(Stored data)

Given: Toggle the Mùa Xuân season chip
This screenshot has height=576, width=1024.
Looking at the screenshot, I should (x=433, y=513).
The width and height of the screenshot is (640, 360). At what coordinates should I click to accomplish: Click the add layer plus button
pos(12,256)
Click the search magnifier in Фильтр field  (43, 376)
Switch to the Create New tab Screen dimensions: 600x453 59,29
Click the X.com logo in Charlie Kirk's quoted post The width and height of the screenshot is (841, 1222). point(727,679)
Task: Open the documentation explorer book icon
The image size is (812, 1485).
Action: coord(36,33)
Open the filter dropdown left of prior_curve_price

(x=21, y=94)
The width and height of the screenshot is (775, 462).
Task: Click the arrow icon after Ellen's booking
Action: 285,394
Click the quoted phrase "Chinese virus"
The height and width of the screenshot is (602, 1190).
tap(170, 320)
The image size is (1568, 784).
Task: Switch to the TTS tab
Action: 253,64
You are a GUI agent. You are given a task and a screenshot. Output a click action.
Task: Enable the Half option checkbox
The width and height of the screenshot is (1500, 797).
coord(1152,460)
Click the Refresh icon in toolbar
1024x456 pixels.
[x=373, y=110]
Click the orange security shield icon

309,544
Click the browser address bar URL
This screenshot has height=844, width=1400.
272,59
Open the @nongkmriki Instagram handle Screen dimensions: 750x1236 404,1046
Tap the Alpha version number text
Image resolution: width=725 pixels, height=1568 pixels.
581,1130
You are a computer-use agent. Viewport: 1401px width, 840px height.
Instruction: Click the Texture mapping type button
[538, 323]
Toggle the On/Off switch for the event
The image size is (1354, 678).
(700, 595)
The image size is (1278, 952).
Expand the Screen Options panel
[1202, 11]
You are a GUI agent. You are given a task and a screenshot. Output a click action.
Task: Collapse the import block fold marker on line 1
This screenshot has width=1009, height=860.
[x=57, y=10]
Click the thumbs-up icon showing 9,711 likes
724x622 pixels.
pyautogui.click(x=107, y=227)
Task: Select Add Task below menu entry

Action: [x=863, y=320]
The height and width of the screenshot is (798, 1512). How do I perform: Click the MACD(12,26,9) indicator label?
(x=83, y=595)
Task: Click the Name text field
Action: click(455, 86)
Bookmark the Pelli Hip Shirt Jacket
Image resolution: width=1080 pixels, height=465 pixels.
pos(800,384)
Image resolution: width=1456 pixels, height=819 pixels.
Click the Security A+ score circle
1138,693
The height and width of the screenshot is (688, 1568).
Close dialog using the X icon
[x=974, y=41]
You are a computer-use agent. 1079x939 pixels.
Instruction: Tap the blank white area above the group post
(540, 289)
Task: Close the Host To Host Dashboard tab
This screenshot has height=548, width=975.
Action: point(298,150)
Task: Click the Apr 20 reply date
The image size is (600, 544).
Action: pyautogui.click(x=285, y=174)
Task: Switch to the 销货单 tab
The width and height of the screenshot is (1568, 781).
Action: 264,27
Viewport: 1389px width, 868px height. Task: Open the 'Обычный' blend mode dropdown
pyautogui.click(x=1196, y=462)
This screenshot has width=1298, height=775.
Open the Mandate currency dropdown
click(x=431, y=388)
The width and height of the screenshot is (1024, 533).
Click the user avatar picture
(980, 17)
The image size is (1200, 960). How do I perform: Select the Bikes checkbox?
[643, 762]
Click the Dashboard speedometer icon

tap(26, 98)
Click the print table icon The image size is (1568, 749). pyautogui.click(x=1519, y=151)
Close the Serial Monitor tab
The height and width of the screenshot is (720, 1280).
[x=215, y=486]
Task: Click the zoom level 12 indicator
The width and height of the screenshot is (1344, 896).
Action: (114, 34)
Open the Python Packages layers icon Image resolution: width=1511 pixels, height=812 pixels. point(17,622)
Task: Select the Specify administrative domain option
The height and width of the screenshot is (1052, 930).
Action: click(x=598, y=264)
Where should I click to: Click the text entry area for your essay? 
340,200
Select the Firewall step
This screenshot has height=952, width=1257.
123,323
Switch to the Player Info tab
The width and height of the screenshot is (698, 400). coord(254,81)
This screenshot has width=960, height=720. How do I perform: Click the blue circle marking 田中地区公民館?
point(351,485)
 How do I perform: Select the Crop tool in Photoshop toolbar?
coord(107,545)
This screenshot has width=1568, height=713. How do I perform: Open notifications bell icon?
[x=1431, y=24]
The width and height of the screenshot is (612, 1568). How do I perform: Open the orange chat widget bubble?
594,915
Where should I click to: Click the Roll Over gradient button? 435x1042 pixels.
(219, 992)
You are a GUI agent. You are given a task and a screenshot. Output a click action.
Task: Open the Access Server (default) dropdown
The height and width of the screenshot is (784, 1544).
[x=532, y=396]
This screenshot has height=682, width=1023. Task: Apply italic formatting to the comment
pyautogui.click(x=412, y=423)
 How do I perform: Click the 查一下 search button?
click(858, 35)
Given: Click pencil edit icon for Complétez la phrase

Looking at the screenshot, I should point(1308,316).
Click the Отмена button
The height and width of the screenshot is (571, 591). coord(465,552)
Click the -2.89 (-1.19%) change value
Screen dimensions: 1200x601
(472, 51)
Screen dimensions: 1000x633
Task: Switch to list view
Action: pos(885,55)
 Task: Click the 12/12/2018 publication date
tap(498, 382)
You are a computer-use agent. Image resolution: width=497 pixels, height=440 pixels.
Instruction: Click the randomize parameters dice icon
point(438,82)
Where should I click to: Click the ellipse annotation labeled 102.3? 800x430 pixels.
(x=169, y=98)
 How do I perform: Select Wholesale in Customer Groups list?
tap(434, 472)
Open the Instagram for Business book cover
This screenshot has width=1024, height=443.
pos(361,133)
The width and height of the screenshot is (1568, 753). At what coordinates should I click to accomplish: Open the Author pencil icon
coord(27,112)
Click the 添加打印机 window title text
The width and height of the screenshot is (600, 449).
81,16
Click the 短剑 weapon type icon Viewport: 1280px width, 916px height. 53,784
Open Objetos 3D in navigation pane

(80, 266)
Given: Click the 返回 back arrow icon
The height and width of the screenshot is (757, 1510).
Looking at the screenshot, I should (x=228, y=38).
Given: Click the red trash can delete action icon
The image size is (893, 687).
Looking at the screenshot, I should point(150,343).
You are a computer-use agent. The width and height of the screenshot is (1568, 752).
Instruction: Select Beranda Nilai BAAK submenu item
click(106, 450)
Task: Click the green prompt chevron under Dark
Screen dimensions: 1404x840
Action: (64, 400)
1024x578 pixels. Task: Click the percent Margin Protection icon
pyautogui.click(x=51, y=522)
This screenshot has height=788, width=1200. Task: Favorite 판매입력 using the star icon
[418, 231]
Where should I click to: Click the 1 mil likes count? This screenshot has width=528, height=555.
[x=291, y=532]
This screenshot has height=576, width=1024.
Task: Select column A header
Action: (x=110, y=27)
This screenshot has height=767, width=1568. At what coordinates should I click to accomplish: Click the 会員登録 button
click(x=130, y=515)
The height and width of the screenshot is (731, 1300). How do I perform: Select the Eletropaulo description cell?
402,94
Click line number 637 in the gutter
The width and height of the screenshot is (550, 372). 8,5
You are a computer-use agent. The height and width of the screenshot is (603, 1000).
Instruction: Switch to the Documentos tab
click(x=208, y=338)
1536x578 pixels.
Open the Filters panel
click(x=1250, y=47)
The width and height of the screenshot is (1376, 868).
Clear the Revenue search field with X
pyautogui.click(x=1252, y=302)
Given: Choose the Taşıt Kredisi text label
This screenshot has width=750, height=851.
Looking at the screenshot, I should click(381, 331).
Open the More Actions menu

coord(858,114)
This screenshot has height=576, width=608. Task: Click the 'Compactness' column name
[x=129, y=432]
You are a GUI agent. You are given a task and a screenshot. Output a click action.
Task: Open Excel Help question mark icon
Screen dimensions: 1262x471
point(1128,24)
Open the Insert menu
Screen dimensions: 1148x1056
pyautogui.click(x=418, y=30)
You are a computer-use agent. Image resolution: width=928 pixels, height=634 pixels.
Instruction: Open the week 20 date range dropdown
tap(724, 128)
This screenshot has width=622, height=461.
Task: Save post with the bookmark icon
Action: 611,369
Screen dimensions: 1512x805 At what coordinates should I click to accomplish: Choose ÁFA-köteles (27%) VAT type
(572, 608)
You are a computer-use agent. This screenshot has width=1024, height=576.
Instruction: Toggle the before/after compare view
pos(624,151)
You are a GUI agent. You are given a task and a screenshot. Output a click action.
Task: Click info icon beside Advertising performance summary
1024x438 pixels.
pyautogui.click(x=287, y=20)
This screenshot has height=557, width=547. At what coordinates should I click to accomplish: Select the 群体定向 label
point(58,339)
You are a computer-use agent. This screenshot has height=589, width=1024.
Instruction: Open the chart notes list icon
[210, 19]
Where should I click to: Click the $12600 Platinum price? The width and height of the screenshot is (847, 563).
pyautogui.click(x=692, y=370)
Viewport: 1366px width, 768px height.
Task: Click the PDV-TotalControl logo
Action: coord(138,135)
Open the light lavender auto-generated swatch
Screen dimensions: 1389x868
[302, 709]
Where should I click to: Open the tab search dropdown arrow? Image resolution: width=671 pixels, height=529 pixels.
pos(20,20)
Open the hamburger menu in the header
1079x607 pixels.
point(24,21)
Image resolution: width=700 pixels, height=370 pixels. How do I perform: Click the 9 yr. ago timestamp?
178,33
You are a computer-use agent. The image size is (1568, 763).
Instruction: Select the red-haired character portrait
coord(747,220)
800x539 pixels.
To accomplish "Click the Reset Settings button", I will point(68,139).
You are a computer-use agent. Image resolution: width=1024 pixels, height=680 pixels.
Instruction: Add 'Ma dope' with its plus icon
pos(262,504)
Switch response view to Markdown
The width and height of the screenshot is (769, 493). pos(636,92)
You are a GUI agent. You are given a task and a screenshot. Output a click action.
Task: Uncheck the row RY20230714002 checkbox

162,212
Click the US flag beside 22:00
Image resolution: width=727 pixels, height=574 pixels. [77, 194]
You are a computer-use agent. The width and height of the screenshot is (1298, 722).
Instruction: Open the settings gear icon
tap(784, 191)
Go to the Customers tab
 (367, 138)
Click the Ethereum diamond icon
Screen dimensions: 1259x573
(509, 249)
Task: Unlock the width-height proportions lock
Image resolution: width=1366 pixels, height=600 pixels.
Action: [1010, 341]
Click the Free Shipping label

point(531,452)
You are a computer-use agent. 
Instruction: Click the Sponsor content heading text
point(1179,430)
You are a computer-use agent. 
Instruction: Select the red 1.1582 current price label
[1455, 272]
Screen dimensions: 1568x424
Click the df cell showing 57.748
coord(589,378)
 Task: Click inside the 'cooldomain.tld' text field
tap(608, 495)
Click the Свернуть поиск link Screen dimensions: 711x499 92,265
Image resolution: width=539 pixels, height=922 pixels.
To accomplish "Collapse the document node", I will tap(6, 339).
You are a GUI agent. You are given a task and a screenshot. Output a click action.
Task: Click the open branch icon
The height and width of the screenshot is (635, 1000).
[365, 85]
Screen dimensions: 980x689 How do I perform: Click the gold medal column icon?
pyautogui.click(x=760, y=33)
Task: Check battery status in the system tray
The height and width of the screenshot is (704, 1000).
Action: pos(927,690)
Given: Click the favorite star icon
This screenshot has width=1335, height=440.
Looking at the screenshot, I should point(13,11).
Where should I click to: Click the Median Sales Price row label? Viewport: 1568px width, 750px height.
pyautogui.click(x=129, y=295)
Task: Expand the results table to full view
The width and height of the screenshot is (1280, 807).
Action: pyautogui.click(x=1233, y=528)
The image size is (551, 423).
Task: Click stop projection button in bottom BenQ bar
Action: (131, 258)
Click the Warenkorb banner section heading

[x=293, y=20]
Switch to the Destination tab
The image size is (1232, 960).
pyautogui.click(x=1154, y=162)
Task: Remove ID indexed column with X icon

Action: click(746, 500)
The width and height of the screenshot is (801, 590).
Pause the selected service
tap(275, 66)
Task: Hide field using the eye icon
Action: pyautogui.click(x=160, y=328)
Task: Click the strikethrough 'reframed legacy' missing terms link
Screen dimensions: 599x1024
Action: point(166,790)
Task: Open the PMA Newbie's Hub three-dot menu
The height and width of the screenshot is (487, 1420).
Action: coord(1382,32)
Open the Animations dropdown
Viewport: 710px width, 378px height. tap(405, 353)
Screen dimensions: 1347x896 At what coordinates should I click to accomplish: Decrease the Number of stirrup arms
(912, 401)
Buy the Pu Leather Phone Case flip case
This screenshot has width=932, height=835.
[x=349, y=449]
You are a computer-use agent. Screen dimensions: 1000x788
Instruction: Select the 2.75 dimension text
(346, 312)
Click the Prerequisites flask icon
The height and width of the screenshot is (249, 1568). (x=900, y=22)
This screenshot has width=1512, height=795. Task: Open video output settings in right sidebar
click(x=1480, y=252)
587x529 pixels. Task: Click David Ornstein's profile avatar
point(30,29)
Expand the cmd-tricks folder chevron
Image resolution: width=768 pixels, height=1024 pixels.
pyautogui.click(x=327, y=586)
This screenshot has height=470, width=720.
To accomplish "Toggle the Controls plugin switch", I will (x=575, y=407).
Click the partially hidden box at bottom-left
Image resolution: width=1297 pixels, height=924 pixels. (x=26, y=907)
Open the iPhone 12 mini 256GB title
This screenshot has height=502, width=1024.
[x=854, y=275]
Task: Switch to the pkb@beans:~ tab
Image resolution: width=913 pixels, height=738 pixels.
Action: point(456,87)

## [EXERCISE DIRECTIONS]
Retype only the stretch of lines above starting at the one with "Image resolution: width=700" and stopping at the one with "Image resolution: width=539", exactly as written, with both kept.

## [EXERCISE ANSWER]
Image resolution: width=700 pixels, height=370 pixels. How do I perform: Click the 9 yr. ago timestamp?
178,33
You are a computer-use agent. The image size is (1568, 763).
Instruction: Select the red-haired character portrait
coord(747,220)
800x539 pixels.
To accomplish "Click the Reset Settings button", I will point(68,139).
You are a computer-use agent. Image resolution: width=1024 pixels, height=680 pixels.
Instruction: Add 'Ma dope' with its plus icon
pos(262,504)
Switch response view to Markdown
The width and height of the screenshot is (769, 493). pos(636,92)
You are a GUI agent. You are given a task and a screenshot. Output a click action.
Task: Uncheck the row RY20230714002 checkbox

162,212
Click the US flag beside 22:00
Image resolution: width=727 pixels, height=574 pixels. [77, 194]
You are a computer-use agent. The width and height of the screenshot is (1298, 722).
Instruction: Open the settings gear icon
tap(784, 191)
Go to the Customers tab
 (367, 138)
Click the Ethereum diamond icon
Screen dimensions: 1259x573
(509, 249)
Task: Unlock the width-height proportions lock
Image resolution: width=1366 pixels, height=600 pixels.
Action: [1010, 341]
Click the Free Shipping label

point(531,452)
You are a computer-use agent. 
Instruction: Click the Sponsor content heading text
point(1179,430)
You are a computer-use agent. 
Instruction: Select the red 1.1582 current price label
[1455, 272]
Screen dimensions: 1568x424
Click the df cell showing 57.748
coord(589,378)
 Task: Click inside the 'cooldomain.tld' text field
tap(608, 495)
Click the Свернуть поиск link Screen dimensions: 711x499 92,265
Image resolution: width=539 pixels, height=922 pixels.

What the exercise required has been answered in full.